Follow-up to PR #735 (6a) — the tombstone-driven sweep already walks
partitioned data on DeleteQueue / PurgeQueue, but the live-queue
retention reaper still only saw the legacy keyspace, so:
- retention-expired messages on partitioned queues leaked their data /
vis / byage / group rows forever (`reapQueue` walked
`sqsMsgByAgePrefixAllGenerations` only),
- expired dedup records on partitioned FIFO queues leaked forever
(`reapExpiredDedup` scanned `SqsMsgDedupPrefix` only — empty for
partitioned queues since `sqsMsgDedupKeyDispatch` routes their writes
under `SqsPartitionedMsgDedupPrefix`).
Closes the live-queue half of the Codex P2 from PR #732 round 0; PR 6a
covered the tombstoned-cohort half.
## What changes
- **`reapQueue`**: legacy byage walk extracted as `reapQueueLegacy`
(byte-identical to pre-PR-6b for non-partitioned queues). Adds
`reapQueuePartition` step that runs once per partition for
`PartitionCount > 1` queues. Per-partition budget per the §6 design
("partitions × budget per cycle"); 30s tick interval comfortably
absorbs.
- **`reapPartitionedPage`**: partitioned twin of `reapPage`. Same
live-vs-orphan classification, but parses each entry with
`parseSqsPartitionedMsgByAgeKey` and routes the dispatch through
`reapOneRecordPartitioned`.
- **`classifyPartitionedByAgeEntry`**: helper extracted from
`reapPartitionedPage` so the loop body stays under the cyclop ceiling.

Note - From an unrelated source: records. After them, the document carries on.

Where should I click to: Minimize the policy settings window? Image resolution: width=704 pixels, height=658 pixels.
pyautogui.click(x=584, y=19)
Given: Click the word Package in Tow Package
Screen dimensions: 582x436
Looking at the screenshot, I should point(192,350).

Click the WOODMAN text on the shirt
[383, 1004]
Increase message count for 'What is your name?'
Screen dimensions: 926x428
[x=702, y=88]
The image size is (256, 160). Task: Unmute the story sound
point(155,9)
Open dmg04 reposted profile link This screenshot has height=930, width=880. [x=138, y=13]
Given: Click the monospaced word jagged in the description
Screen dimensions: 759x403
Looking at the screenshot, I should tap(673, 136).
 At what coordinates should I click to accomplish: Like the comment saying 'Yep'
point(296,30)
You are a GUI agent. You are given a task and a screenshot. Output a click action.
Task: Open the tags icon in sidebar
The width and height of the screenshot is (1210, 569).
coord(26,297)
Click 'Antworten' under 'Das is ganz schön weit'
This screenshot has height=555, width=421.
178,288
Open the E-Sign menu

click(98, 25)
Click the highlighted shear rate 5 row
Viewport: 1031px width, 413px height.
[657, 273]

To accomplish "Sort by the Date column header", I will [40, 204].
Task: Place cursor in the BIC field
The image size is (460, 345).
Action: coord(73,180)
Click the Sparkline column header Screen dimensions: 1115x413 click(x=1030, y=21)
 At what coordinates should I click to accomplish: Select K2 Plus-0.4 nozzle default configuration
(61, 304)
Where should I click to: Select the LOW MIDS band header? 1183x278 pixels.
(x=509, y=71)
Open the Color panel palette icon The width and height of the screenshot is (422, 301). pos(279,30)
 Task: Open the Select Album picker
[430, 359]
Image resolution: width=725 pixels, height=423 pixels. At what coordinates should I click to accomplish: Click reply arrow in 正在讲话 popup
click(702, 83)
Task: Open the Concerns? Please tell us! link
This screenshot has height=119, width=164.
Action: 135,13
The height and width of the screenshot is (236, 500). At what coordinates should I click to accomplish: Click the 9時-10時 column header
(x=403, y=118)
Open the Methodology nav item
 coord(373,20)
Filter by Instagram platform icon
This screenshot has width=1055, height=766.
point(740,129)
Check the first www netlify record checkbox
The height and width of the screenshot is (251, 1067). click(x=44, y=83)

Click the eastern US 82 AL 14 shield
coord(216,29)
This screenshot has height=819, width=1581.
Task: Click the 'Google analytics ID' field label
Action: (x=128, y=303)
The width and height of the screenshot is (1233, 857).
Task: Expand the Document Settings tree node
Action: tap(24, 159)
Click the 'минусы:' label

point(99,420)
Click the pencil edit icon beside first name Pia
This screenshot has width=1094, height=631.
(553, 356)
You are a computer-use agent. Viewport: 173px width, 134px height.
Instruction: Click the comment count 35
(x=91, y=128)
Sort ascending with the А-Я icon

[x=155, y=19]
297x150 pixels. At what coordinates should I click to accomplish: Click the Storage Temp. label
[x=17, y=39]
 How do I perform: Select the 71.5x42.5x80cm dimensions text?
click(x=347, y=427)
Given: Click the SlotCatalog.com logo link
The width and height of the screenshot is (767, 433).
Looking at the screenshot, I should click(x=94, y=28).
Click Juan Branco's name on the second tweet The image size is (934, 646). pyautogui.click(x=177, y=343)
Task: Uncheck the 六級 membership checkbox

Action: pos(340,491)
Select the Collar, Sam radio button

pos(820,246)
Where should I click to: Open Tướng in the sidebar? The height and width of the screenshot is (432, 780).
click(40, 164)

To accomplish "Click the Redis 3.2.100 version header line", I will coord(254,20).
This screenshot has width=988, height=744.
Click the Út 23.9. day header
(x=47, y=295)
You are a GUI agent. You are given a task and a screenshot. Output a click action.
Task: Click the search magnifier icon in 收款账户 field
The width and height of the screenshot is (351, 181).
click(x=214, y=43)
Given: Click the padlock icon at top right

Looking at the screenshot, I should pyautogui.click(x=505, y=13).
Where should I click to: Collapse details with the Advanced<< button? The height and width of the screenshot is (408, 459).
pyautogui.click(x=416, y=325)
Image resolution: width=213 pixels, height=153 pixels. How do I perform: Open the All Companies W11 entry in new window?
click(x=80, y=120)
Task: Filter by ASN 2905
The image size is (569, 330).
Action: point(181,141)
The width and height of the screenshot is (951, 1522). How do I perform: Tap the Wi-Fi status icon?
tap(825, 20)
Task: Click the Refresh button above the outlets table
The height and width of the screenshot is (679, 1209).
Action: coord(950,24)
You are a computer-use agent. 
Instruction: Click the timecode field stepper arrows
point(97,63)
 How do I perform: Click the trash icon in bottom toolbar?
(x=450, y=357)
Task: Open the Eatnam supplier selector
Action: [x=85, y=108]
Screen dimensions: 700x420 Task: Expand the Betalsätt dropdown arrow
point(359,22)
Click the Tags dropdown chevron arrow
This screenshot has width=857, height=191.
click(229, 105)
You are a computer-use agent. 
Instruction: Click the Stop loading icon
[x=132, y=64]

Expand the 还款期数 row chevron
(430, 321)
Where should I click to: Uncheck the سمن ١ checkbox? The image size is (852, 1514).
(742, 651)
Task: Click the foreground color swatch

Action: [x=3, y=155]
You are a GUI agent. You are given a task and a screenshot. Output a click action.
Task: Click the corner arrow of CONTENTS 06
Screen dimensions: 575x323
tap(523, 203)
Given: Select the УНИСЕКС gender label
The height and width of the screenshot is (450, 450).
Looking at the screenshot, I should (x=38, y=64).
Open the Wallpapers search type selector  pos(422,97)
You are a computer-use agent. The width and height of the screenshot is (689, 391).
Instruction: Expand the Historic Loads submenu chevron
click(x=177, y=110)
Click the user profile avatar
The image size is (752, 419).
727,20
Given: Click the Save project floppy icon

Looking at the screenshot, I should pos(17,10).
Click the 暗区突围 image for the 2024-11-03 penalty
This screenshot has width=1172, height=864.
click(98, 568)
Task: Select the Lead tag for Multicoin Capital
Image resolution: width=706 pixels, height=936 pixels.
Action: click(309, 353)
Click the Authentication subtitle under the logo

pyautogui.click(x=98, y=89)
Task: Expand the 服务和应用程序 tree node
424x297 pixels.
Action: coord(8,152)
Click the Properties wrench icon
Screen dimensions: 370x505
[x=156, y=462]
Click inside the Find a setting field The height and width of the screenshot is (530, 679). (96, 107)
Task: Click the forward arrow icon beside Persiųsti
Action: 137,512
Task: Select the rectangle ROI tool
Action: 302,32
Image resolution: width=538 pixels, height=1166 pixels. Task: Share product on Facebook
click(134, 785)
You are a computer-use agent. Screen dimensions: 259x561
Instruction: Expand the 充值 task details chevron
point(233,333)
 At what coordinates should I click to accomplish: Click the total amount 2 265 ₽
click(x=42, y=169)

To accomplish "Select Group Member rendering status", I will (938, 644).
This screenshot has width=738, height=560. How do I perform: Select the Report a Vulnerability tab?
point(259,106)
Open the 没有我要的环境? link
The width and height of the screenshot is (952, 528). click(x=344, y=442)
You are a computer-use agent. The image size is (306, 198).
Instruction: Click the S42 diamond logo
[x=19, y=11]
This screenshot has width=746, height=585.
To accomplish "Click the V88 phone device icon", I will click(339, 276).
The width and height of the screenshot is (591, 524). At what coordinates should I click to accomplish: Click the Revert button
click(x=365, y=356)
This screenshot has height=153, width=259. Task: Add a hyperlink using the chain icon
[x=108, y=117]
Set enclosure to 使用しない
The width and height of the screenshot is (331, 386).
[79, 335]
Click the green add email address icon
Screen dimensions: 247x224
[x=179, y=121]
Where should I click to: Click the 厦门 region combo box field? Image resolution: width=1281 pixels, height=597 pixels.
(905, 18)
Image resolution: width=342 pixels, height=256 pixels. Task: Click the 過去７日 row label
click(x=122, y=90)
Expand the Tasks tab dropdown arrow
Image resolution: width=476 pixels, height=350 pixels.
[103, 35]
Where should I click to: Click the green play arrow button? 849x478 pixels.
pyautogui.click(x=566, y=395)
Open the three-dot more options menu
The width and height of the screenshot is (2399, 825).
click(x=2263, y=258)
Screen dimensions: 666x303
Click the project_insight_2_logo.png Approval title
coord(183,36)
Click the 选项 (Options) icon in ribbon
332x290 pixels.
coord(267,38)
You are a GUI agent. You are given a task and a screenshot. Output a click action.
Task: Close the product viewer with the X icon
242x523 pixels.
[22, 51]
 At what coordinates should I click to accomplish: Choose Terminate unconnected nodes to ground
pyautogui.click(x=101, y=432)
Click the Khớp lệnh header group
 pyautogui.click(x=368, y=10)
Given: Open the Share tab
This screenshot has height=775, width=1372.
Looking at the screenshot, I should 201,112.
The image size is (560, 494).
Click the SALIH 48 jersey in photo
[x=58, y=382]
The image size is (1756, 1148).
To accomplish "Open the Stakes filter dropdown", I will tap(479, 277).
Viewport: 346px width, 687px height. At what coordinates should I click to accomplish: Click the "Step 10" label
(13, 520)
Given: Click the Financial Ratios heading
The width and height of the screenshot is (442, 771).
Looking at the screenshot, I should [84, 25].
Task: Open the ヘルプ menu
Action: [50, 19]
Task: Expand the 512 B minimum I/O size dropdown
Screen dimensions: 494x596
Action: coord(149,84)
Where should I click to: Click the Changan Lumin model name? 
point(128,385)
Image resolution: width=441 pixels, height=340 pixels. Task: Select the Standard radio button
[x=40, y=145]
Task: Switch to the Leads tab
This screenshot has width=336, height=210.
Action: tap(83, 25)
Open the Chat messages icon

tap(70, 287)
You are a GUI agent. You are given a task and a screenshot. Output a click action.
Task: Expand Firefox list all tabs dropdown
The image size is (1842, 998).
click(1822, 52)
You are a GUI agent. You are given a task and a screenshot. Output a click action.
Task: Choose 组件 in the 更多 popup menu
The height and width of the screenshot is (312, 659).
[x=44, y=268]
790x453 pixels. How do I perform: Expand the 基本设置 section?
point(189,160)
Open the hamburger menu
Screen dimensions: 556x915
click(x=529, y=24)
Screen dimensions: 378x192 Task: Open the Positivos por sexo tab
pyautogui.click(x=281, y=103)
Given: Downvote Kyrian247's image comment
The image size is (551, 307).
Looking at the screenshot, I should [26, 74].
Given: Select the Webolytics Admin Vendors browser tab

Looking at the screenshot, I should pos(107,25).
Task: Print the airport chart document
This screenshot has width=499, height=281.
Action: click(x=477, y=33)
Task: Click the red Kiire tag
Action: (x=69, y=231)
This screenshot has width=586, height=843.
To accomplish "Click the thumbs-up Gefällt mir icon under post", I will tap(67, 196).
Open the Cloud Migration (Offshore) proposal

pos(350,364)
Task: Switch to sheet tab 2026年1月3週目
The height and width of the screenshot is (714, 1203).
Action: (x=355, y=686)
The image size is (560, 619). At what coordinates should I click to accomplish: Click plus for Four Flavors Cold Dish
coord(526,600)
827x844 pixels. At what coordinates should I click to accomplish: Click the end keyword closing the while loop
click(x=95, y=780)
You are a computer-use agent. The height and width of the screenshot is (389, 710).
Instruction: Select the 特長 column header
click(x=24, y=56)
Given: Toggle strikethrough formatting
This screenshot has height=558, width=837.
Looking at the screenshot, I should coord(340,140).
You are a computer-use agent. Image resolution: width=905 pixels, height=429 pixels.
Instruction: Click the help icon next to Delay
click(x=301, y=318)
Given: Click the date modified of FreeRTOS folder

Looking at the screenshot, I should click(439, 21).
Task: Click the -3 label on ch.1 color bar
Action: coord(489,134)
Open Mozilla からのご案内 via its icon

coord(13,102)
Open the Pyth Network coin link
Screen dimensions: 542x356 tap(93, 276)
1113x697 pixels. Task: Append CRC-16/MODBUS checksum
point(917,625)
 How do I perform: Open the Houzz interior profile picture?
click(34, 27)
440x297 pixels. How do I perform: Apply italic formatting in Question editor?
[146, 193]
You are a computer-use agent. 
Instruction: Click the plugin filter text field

Returns `(parsedKey, reapable bool)`.
- **`reapExpiredDedup`** (signature changed): now takes `*sqsQueueMeta`
and routes by `PartitionCount`. Legacy meta → `reapExpiredDedupLegacy`
(byte-identical). Partitioned meta → `reapExpiredDedupPartitioned`
(NEW), iterates each partition's dedup prefix under its own
per-partition budget.
## Caller audit
- `reapQueue` — one production caller (`reapAllQueues`); signature
unchanged. Non-partitioned queues byte-identical; partitioned get the
extra per-partition pass.
- `reapExpiredDedup` — signature changed to take `*sqsQueueMeta`; one
production caller (`reapAllQueues`), updated. No tests called it
directly.
- New helpers (`reapQueueLegacy` / `reapQueuePartition` /
`reapPartitionedPage` / `reapExpiredDedupLegacy` /
`reapExpiredDedupPartitioned` / `classifyPartitionedByAgeEntry`) each
have exactly one production caller in the new live-queue reap path.
- `reapOneRecordPartitioned` (existing PR 6a helper): previously called
from `reapDeadByAgePartitionPage` (tombstone path); now also from
`reapPartitionedPage` (live-queue path). Same dispatch semantics.
## Tests
- New `TestSQSServer_PartitionedFIFO_LiveQueueDedupReaperPartitions`:
4-partition queue, send across 6 distinct groups, backdate every
partitioned dedup record's `ExpiresAtMillis`, run `reapAllQueues`,
assert every partitioned dedup row across `[0, 4)` is gone. Pre-PR-6b
reaper would leave every row in place.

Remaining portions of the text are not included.